__REQUEST__
Set out the dataset items below as a numbered list, omitting any blank lines.

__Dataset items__
----

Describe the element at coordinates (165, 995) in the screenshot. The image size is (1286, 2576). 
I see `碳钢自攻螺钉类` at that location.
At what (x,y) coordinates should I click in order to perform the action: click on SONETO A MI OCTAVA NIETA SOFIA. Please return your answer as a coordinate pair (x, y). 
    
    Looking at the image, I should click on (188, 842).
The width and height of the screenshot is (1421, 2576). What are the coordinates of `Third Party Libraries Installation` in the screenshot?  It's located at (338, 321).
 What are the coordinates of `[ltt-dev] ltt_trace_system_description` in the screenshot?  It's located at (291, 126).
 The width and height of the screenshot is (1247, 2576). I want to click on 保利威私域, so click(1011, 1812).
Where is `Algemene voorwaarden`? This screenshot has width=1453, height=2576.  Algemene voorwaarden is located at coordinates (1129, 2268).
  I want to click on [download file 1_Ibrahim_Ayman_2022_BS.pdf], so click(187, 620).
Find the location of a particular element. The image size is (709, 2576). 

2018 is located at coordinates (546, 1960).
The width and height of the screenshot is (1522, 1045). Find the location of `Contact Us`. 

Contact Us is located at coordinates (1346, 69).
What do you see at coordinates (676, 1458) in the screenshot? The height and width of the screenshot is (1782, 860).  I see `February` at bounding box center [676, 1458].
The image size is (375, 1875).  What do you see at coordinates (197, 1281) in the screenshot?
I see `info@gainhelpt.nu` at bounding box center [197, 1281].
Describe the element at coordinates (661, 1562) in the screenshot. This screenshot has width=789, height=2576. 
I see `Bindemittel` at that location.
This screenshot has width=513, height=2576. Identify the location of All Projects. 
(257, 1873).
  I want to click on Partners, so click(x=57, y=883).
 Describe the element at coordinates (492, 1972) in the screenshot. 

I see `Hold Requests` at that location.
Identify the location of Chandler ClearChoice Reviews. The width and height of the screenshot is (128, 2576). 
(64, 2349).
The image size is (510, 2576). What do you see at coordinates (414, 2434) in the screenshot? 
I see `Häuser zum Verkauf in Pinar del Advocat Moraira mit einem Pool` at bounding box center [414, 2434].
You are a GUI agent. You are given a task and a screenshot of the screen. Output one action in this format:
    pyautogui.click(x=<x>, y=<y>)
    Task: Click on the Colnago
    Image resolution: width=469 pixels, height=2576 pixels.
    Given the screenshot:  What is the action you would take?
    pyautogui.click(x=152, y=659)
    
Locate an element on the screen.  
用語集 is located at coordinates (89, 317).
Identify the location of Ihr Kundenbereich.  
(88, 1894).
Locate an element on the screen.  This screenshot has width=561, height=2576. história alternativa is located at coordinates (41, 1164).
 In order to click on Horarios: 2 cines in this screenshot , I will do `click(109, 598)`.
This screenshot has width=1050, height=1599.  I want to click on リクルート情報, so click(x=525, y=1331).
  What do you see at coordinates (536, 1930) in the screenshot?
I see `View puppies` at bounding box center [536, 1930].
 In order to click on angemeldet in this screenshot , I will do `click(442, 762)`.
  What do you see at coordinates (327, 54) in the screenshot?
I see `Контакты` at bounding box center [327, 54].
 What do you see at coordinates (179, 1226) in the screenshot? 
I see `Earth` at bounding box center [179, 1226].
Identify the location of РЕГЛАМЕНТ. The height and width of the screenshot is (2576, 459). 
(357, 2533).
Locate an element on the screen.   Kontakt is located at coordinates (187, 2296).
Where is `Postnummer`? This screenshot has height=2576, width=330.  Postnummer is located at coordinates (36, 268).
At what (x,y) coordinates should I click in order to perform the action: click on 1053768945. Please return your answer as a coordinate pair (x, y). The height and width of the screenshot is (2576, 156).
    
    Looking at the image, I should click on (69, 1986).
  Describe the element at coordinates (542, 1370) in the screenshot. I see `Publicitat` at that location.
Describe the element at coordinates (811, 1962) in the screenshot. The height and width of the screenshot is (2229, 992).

----

__SOLUTION TO THIS EXERCISE__
1. Describe the element at coordinates (165, 995) in the screenshot. The image size is (1286, 2576). 
2. I see `碳钢自攻螺钉类` at that location.
3. At what (x,y) coordinates should I click in order to perform the action: click on SONETO A MI OCTAVA NIETA SOFIA. Please return your answer as a coordinate pair (x, y). 
4.     Looking at the image, I should click on (188, 842).
5. The width and height of the screenshot is (1421, 2576). What are the coordinates of `Third Party Libraries Installation` in the screenshot?  It's located at (338, 321).
6.  What are the coordinates of `[ltt-dev] ltt_trace_system_description` in the screenshot?  It's located at (291, 126).
7.  The width and height of the screenshot is (1247, 2576). I want to click on 保利威私域, so click(1011, 1812).
8. Where is `Algemene voorwaarden`? This screenshot has width=1453, height=2576.  Algemene voorwaarden is located at coordinates (1129, 2268).
9.   I want to click on [download file 1_Ibrahim_Ayman_2022_BS.pdf], so click(187, 620).
10. Find the location of a particular element. The image size is (709, 2576). 
11. 2018 is located at coordinates (546, 1960).
12. The width and height of the screenshot is (1522, 1045). Find the location of `Contact Us`. 
13. Contact Us is located at coordinates (1346, 69).
14. What do you see at coordinates (676, 1458) in the screenshot? The height and width of the screenshot is (1782, 860).  I see `February` at bounding box center [676, 1458].
15. The image size is (375, 1875).  What do you see at coordinates (197, 1281) in the screenshot?
16. I see `info@gainhelpt.nu` at bounding box center [197, 1281].
17. Describe the element at coordinates (661, 1562) in the screenshot. This screenshot has width=789, height=2576. 
18. I see `Bindemittel` at that location.
19. This screenshot has width=513, height=2576. Identify the location of All Projects. 
20. (257, 1873).
21.   I want to click on Partners, so click(x=57, y=883).
22.  Describe the element at coordinates (492, 1972) in the screenshot. 
23. I see `Hold Requests` at that location.
24. Identify the location of Chandler ClearChoice Reviews. The width and height of the screenshot is (128, 2576). 
25. (64, 2349).
26. The image size is (510, 2576). What do you see at coordinates (414, 2434) in the screenshot? 
27. I see `Häuser zum Verkauf in Pinar del Advocat Moraira mit einem Pool` at bounding box center [414, 2434].
28. You are a GUI agent. You are given a task and a screenshot of the screen. Output one action in this format:
29.     pyautogui.click(x=<x>, y=<y>)
30.     Task: Click on the Colnago
31.     Image resolution: width=469 pixels, height=2576 pixels.
32.     Given the screenshot:  What is the action you would take?
33.     pyautogui.click(x=152, y=659)
34. Locate an element on the screen.  
35. 用語集 is located at coordinates (89, 317).
36. Identify the location of Ihr Kundenbereich.  
37. (88, 1894).
38. Locate an element on the screen.  This screenshot has width=561, height=2576. história alternativa is located at coordinates (41, 1164).
39.  In order to click on Horarios: 2 cines in this screenshot , I will do `click(109, 598)`.
40. This screenshot has width=1050, height=1599.  I want to click on リクルート情報, so click(x=525, y=1331).
41.   What do you see at coordinates (536, 1930) in the screenshot?
42. I see `View puppies` at bounding box center [536, 1930].
43.  In order to click on angemeldet in this screenshot , I will do `click(442, 762)`.
44.   What do you see at coordinates (327, 54) in the screenshot?
45. I see `Контакты` at bounding box center [327, 54].
46.  What do you see at coordinates (179, 1226) in the screenshot? 
47. I see `Earth` at bounding box center [179, 1226].
48. Identify the location of РЕГЛАМЕНТ. The height and width of the screenshot is (2576, 459). 
49. (357, 2533).
50. Locate an element on the screen.   Kontakt is located at coordinates (187, 2296).
51. Where is `Postnummer`? This screenshot has height=2576, width=330.  Postnummer is located at coordinates (36, 268).
52. At what (x,y) coordinates should I click in order to perform the action: click on 1053768945. Please return your answer as a coordinate pair (x, y). The height and width of the screenshot is (2576, 156).
53.     Looking at the image, I should click on (69, 1986).
54.   Describe the element at coordinates (542, 1370) in the screenshot. I see `Publicitat` at that location.
55. Describe the element at coordinates (811, 1962) in the screenshot. The height and width of the screenshot is (2229, 992).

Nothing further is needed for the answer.